Supplied data:
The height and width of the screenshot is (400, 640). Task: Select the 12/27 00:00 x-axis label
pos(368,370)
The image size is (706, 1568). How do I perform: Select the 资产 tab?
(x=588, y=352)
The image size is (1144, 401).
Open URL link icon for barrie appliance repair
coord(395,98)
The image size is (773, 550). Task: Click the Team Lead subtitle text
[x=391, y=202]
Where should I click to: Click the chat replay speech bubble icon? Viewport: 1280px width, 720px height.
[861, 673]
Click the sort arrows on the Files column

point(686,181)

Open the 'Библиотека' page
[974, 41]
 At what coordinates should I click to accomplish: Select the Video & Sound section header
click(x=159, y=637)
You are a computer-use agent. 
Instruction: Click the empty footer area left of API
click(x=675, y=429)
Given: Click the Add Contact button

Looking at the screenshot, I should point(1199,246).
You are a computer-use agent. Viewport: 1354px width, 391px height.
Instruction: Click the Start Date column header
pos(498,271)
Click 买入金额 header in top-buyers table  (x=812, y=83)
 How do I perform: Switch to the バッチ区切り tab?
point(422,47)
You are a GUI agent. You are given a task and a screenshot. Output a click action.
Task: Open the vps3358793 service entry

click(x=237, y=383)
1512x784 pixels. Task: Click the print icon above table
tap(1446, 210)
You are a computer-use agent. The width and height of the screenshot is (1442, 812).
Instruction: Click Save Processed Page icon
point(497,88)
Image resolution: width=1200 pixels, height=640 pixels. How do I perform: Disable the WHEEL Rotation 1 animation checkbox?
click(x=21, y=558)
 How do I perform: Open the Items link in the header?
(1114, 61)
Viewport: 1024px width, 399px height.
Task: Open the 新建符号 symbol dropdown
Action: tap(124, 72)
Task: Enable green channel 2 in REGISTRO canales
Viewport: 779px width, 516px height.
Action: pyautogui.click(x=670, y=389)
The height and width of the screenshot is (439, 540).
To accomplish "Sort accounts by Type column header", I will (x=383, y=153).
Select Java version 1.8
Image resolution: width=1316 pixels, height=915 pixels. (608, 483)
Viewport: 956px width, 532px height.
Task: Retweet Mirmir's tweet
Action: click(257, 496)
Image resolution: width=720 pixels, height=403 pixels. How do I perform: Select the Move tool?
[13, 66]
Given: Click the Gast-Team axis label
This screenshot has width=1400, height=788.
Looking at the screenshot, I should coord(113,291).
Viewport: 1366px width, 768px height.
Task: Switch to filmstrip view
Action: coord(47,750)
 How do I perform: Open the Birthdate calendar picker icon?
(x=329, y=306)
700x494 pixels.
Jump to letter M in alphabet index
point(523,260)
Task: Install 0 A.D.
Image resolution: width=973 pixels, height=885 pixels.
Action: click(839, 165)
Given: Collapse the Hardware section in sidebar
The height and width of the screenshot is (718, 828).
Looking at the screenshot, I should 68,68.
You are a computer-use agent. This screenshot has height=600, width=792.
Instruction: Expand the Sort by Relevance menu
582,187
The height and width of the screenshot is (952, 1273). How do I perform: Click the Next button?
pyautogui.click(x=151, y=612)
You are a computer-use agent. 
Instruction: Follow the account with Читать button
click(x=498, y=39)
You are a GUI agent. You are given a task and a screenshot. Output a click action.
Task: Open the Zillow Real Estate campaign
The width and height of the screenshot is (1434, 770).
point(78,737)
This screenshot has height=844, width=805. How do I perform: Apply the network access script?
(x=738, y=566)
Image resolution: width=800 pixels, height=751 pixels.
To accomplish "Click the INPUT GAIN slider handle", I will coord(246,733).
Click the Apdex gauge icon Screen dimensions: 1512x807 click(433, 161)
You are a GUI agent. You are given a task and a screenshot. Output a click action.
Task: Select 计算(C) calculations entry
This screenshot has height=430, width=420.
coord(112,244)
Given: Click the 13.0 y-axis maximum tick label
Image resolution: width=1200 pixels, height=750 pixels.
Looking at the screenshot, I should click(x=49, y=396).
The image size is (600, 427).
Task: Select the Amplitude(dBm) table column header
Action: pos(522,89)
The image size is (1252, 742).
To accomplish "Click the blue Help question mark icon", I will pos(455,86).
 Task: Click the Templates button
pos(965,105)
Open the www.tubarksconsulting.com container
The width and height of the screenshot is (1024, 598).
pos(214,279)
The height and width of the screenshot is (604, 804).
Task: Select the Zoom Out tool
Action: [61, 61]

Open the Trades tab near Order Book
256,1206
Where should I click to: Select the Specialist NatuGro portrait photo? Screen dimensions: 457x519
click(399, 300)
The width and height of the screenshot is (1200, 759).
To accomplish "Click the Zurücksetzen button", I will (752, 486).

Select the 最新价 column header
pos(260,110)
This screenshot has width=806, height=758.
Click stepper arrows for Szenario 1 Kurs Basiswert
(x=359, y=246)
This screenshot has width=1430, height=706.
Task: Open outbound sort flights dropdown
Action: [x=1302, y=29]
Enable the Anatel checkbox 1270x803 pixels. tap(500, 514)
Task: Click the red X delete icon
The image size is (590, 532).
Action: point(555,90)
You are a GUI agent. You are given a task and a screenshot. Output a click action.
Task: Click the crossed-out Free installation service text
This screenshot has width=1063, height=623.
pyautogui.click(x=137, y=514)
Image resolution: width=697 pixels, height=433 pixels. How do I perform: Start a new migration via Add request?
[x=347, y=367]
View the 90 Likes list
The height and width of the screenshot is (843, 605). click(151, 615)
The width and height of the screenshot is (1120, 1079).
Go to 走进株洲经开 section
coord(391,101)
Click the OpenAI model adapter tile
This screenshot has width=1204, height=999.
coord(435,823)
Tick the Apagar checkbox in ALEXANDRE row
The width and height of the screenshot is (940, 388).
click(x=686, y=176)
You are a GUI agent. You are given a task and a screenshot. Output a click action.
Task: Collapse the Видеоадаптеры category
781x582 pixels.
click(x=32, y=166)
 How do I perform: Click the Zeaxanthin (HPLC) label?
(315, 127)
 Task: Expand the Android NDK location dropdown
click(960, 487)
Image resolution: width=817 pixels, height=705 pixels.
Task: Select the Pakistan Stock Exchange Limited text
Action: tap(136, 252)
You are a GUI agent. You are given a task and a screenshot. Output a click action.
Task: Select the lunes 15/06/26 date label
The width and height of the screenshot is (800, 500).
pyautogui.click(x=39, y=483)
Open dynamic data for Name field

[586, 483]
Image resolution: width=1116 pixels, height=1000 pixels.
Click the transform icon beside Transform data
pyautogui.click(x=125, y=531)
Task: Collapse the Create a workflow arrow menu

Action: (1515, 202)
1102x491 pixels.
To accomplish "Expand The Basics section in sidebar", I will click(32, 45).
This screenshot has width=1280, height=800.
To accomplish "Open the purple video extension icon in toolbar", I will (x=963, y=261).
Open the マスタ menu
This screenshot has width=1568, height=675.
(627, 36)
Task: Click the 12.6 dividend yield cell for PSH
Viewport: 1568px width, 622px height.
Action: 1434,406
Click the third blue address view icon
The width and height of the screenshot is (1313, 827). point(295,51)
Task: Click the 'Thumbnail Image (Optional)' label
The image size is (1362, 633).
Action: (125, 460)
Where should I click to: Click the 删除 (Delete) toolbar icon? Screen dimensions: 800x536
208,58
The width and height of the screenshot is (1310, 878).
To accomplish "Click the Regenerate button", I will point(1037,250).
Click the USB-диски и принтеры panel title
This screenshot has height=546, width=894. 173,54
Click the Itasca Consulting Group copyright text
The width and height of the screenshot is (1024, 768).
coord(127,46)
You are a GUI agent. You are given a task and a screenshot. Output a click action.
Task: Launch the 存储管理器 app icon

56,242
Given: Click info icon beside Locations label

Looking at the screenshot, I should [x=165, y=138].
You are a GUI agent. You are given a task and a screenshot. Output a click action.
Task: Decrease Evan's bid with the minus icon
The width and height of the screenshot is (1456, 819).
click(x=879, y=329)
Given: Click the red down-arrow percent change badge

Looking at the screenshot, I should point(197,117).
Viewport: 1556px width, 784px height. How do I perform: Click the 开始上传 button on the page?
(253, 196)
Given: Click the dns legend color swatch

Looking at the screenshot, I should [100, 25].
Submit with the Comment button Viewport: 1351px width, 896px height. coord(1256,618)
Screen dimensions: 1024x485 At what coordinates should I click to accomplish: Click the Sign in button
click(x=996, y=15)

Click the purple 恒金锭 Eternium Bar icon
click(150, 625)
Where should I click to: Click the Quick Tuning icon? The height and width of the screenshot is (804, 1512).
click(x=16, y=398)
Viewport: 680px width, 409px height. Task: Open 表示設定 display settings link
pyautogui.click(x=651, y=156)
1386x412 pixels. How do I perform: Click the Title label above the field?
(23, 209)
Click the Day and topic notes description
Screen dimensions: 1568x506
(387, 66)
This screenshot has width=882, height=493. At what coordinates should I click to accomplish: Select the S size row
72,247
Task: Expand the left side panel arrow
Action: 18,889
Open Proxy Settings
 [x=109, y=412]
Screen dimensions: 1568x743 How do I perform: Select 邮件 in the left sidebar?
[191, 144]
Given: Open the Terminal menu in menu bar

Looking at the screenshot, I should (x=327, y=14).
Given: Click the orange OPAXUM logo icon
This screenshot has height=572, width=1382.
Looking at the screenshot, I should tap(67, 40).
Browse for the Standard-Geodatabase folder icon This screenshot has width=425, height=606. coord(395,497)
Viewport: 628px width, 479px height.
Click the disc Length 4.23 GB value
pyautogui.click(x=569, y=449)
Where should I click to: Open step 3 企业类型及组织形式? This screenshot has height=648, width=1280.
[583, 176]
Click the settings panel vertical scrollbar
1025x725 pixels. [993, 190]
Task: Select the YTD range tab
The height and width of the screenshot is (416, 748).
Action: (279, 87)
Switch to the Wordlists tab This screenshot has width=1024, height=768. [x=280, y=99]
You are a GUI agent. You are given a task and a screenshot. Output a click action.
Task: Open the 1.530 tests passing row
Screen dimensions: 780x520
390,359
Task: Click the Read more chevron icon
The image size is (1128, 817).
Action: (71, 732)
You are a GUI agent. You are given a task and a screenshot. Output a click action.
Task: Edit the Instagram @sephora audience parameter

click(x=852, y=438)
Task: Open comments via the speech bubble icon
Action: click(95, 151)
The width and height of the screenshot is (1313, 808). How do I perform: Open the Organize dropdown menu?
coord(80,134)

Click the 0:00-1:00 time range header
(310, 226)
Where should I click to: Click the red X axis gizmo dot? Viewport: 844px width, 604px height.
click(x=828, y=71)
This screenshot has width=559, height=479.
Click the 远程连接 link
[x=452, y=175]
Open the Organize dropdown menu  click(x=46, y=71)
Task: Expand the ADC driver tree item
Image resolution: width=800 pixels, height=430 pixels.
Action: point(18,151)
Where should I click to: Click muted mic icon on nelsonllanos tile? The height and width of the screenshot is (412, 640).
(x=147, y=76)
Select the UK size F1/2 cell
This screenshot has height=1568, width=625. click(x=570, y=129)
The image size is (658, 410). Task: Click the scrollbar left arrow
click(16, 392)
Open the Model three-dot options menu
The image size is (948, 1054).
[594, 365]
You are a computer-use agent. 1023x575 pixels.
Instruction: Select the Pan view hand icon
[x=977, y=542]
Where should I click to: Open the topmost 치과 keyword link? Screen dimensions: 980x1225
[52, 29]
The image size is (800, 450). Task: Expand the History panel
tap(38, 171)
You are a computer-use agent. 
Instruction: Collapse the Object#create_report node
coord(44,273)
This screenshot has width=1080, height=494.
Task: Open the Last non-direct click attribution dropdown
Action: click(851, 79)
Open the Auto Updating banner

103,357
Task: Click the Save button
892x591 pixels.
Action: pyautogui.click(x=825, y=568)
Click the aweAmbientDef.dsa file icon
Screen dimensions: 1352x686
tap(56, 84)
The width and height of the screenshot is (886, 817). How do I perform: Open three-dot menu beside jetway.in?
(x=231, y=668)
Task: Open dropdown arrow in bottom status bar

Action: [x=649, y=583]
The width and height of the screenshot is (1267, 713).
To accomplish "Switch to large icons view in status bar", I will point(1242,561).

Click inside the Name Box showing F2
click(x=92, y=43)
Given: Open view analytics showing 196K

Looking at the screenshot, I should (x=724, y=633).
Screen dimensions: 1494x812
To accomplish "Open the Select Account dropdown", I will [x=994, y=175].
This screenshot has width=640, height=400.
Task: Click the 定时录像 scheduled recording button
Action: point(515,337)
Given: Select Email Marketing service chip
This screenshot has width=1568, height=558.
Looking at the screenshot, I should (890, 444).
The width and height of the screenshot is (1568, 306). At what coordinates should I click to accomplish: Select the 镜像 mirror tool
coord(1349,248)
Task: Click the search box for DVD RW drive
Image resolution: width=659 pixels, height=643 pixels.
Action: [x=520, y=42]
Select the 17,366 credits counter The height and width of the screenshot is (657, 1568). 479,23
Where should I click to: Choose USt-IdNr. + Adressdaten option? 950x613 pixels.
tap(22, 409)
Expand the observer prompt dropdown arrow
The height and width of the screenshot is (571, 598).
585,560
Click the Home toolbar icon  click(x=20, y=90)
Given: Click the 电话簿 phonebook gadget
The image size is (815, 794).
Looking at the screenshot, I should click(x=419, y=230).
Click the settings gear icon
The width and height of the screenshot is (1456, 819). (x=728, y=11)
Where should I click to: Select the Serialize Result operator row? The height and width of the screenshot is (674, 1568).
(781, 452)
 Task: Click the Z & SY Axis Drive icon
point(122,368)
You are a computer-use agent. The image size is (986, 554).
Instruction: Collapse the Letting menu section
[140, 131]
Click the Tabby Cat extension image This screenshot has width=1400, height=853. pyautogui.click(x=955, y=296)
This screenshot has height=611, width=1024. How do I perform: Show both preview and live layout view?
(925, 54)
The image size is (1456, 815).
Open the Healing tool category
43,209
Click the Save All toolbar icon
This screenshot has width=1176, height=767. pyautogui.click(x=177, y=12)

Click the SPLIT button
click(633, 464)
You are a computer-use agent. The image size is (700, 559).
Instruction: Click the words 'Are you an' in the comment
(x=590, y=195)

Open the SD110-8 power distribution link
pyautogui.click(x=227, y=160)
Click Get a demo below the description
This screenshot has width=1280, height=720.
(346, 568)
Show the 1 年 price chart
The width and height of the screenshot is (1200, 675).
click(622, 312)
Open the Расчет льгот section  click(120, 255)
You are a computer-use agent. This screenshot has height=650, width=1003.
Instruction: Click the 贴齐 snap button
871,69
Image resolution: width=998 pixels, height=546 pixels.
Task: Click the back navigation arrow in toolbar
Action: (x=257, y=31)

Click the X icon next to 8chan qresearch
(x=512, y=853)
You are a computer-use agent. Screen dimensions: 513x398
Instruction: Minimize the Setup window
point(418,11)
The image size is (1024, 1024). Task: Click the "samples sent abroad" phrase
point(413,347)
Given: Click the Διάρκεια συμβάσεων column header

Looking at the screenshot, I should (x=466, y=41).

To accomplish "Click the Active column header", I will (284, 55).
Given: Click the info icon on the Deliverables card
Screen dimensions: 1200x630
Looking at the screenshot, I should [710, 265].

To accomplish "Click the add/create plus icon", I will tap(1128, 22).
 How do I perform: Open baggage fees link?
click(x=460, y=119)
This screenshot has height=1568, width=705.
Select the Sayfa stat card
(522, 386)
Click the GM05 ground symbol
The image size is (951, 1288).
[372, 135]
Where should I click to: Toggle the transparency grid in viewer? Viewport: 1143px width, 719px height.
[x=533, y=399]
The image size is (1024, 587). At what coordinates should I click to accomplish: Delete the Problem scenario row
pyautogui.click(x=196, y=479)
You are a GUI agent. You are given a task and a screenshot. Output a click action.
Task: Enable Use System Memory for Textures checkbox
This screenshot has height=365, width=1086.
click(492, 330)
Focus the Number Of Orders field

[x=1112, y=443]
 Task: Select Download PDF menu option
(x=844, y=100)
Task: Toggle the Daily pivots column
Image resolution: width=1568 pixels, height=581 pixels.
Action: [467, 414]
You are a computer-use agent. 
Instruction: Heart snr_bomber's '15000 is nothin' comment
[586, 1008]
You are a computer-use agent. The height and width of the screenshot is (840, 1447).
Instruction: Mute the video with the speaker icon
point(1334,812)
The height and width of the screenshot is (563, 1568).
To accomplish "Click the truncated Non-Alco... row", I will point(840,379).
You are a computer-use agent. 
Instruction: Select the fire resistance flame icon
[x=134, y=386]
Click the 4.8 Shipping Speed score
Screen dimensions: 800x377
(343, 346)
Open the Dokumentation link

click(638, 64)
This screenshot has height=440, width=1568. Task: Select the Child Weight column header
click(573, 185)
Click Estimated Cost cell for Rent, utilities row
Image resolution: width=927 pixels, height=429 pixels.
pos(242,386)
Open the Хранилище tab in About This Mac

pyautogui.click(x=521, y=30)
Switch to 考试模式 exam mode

Work request: Your answer must be the lines from the first line of the entries above through the line that contains "Click 买入金额 header", written out exactly.

Reply to the task:
The height and width of the screenshot is (400, 640). Task: Select the 12/27 00:00 x-axis label
pos(368,370)
The image size is (706, 1568). How do I perform: Select the 资产 tab?
(x=588, y=352)
The image size is (1144, 401).
Open URL link icon for barrie appliance repair
coord(395,98)
The image size is (773, 550). Task: Click the Team Lead subtitle text
[x=391, y=202]
Where should I click to: Click the chat replay speech bubble icon? Viewport: 1280px width, 720px height.
[861, 673]
Click the sort arrows on the Files column

point(686,181)

Open the 'Библиотека' page
[974, 41]
 At what coordinates should I click to accomplish: Select the Video & Sound section header
click(x=159, y=637)
You are a computer-use agent. 
Instruction: Click the empty footer area left of API
click(x=675, y=429)
Given: Click the Add Contact button

Looking at the screenshot, I should point(1199,246).
You are a computer-use agent. Viewport: 1354px width, 391px height.
Instruction: Click the Start Date column header
pos(498,271)
Click 买入金额 header in top-buyers table  (x=812, y=83)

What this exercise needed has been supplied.